# Data to use:
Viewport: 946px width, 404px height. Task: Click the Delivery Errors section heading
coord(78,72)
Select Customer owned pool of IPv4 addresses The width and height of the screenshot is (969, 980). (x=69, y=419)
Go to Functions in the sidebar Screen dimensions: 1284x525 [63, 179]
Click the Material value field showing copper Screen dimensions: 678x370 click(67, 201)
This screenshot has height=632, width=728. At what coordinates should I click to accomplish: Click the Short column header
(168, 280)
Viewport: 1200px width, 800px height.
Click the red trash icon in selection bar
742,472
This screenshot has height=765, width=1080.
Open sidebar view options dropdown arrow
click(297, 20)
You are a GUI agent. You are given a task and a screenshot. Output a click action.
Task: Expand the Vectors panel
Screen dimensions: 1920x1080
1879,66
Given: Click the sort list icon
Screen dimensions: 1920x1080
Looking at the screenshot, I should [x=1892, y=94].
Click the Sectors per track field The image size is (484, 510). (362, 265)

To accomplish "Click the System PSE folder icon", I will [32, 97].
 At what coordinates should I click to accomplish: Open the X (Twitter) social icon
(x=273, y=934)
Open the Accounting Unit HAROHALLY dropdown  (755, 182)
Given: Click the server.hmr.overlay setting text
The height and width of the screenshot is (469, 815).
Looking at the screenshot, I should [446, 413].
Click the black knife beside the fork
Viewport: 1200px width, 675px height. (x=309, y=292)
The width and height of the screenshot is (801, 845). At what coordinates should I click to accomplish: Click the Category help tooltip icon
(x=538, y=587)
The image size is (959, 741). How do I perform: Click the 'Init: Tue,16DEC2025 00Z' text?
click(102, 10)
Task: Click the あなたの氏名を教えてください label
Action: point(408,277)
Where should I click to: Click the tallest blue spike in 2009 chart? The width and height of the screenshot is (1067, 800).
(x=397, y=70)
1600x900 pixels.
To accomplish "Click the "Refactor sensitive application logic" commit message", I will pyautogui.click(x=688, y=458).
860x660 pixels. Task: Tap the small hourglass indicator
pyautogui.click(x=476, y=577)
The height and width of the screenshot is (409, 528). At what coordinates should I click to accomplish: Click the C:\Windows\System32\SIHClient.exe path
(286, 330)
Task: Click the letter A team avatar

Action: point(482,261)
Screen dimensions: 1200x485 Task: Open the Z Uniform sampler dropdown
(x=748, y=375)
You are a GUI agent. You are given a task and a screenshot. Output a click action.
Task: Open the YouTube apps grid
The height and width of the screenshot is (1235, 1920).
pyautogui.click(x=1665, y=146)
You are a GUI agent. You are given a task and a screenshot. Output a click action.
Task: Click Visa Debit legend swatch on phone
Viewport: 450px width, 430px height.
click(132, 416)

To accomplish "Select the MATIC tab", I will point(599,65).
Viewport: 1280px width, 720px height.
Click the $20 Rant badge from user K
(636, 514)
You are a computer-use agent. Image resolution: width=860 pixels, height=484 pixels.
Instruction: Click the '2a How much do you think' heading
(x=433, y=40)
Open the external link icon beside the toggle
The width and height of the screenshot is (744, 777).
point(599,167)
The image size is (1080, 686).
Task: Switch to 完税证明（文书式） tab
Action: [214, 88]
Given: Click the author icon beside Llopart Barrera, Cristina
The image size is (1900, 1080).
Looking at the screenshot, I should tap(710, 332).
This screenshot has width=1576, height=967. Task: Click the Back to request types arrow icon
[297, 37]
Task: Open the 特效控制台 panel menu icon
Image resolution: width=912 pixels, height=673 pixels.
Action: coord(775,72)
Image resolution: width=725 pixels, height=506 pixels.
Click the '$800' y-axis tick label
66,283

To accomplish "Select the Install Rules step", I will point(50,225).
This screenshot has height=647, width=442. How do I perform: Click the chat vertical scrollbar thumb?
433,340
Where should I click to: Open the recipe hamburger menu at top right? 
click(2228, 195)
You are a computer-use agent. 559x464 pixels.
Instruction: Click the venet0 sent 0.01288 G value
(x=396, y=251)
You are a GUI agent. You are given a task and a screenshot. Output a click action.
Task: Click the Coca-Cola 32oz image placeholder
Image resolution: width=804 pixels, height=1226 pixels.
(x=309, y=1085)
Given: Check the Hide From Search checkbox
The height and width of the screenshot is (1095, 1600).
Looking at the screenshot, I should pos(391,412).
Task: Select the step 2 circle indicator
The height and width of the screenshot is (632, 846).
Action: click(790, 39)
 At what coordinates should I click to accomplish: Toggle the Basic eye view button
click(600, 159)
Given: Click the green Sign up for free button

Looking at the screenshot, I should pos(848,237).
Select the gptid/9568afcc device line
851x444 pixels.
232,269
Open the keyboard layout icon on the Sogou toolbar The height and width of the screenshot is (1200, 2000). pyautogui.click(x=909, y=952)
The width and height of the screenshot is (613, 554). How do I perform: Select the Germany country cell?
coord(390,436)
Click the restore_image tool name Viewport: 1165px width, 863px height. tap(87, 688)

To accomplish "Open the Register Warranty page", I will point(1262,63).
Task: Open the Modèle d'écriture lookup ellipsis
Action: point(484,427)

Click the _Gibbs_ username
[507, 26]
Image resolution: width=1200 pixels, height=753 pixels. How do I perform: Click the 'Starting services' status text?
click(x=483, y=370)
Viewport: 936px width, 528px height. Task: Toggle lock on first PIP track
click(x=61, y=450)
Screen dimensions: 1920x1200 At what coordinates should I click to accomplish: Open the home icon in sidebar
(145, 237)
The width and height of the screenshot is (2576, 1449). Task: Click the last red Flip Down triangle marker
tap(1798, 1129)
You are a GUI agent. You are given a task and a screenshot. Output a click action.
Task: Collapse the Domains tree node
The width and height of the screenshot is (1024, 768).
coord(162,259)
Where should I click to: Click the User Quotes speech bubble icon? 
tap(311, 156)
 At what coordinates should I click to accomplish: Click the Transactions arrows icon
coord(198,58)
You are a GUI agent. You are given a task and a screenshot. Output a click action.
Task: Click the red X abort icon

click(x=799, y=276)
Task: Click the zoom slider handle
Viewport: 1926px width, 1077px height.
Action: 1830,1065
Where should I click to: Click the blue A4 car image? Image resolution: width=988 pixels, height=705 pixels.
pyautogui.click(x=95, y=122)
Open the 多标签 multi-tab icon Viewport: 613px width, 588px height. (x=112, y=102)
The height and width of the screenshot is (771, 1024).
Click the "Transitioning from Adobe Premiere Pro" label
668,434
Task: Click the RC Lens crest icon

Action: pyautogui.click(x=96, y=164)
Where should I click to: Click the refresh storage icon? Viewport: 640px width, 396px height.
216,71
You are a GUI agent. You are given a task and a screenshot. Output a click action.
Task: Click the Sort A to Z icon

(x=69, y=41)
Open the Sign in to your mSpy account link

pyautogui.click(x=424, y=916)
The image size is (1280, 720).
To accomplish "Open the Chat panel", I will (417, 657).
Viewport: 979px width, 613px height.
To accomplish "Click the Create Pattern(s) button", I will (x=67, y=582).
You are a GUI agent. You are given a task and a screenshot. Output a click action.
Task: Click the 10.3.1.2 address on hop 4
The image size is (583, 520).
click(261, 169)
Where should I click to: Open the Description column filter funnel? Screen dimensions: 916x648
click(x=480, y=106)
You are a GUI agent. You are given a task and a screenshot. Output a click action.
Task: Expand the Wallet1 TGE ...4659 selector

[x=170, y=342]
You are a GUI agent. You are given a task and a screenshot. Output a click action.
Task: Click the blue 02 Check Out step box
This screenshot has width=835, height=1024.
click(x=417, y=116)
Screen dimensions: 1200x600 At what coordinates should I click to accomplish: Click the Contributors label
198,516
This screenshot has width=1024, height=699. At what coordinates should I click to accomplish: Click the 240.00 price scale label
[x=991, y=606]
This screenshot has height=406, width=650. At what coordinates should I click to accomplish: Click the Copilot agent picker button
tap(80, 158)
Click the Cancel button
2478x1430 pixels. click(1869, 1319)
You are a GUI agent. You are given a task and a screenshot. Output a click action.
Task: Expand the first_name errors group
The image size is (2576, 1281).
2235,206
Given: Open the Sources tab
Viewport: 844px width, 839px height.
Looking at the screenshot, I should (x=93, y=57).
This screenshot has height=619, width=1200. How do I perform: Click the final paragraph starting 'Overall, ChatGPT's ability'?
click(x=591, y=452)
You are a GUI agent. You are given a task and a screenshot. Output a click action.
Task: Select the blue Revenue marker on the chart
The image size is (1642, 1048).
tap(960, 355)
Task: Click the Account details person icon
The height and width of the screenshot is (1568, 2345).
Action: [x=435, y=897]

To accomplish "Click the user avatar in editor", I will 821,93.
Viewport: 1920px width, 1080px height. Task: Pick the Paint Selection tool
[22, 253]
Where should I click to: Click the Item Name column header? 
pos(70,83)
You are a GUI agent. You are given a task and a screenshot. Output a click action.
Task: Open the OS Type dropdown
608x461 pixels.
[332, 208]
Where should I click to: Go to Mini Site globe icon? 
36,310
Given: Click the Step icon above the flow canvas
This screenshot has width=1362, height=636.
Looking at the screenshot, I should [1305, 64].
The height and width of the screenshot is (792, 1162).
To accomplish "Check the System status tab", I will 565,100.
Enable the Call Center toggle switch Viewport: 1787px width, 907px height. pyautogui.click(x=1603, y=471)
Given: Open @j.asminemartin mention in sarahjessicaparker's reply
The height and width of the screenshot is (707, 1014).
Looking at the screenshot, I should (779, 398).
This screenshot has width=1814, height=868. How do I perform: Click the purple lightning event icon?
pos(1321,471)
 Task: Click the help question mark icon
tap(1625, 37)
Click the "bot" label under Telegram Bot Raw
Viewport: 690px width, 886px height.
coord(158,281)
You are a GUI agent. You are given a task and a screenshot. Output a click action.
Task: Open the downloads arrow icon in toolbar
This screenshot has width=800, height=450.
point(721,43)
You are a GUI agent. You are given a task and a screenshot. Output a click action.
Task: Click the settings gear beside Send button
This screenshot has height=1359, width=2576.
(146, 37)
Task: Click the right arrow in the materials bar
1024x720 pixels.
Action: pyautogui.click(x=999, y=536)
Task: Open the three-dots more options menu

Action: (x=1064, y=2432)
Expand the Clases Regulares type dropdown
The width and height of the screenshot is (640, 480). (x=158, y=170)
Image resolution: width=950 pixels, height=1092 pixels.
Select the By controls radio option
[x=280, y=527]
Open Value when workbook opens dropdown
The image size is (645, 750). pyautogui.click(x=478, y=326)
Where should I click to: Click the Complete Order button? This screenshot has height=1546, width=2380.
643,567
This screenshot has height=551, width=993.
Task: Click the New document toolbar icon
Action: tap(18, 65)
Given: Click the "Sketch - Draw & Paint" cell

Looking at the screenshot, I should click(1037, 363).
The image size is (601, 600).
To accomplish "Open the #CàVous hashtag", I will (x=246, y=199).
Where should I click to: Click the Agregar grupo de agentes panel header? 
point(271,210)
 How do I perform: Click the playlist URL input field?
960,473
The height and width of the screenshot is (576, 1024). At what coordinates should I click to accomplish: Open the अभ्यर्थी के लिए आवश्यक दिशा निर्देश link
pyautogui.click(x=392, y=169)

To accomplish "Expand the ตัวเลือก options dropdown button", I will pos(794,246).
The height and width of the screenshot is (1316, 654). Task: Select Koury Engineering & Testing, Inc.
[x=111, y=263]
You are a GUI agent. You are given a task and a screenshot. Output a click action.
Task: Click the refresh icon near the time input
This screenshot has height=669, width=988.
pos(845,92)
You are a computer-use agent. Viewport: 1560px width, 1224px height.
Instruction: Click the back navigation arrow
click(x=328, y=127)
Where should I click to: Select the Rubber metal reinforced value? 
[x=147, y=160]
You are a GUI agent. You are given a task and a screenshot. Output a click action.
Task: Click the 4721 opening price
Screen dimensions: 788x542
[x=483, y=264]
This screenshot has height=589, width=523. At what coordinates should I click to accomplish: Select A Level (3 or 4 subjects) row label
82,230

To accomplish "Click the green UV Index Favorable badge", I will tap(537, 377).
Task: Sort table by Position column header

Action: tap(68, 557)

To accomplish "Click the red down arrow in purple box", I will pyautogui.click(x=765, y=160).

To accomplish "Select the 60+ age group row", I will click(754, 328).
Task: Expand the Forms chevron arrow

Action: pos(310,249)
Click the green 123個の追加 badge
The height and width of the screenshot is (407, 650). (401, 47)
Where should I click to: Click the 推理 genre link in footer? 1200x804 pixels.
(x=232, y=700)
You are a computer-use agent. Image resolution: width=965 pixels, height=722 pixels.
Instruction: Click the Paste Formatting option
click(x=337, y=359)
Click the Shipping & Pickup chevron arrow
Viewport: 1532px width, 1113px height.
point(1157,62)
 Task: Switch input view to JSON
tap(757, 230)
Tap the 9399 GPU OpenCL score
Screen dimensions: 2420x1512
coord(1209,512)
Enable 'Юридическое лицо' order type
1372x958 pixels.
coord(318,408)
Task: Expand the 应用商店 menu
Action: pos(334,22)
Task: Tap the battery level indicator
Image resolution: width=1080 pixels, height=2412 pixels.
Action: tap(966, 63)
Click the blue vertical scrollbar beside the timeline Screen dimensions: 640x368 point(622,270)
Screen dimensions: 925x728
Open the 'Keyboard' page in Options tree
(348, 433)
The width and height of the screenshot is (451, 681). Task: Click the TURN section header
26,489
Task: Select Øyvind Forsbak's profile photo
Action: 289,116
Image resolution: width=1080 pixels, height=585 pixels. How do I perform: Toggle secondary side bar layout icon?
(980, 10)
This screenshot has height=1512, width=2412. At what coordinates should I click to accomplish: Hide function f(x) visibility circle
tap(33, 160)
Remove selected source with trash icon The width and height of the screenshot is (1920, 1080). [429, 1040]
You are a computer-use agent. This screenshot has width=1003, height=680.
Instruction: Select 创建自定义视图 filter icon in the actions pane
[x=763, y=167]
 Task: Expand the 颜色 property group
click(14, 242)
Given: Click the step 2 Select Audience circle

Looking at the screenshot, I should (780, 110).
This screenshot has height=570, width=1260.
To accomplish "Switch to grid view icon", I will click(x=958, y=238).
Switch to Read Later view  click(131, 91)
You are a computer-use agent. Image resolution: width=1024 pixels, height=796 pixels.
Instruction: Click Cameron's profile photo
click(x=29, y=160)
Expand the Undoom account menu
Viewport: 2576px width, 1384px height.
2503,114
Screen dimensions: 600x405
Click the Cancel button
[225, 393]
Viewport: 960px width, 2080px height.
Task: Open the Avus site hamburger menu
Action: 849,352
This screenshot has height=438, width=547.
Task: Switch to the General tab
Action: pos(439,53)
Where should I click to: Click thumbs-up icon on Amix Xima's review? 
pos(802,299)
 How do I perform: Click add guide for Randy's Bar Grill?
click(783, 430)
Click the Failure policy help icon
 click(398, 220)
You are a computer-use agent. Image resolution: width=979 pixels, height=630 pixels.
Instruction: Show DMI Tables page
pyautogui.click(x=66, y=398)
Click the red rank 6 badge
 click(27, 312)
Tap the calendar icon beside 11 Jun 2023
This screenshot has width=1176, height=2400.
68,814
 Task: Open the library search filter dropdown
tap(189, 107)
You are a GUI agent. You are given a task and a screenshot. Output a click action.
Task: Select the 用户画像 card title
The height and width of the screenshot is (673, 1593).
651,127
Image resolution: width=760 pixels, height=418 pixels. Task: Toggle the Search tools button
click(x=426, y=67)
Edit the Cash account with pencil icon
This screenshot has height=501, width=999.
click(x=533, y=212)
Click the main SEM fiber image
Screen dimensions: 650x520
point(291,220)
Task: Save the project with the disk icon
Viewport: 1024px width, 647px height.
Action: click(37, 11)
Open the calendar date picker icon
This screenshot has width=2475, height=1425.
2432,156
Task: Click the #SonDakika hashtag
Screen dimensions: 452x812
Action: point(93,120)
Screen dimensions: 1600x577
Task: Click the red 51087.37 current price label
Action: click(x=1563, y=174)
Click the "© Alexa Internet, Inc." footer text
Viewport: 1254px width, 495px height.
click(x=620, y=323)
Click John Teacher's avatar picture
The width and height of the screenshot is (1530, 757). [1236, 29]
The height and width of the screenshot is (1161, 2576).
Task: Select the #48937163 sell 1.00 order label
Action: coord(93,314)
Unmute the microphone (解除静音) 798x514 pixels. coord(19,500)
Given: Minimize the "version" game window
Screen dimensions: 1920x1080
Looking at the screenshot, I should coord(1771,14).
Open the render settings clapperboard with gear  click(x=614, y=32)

# Problem description:
Rewrite the stretch of rows above from the line containing "Where should I click to: Click the User" through the line containing "Open the 多标签", keeping the requests, and move every coordinate in the answers by -24.

# Complete output:
Where should I click to: Click the User Quotes speech bubble icon? 
tap(287, 132)
 At what coordinates should I click to accomplish: Click the Transactions arrows icon
coord(174,34)
You are a GUI agent. You are given a task and a screenshot. Output a click action.
Task: Click the red X abort icon

click(x=775, y=252)
Task: Click the zoom slider handle
Viewport: 1926px width, 1077px height.
Action: 1806,1041
Where should I click to: Click the blue A4 car image? Image resolution: width=988 pixels, height=705 pixels.
pyautogui.click(x=71, y=98)
Open the 多标签 multi-tab icon Viewport: 613px width, 588px height. (x=88, y=78)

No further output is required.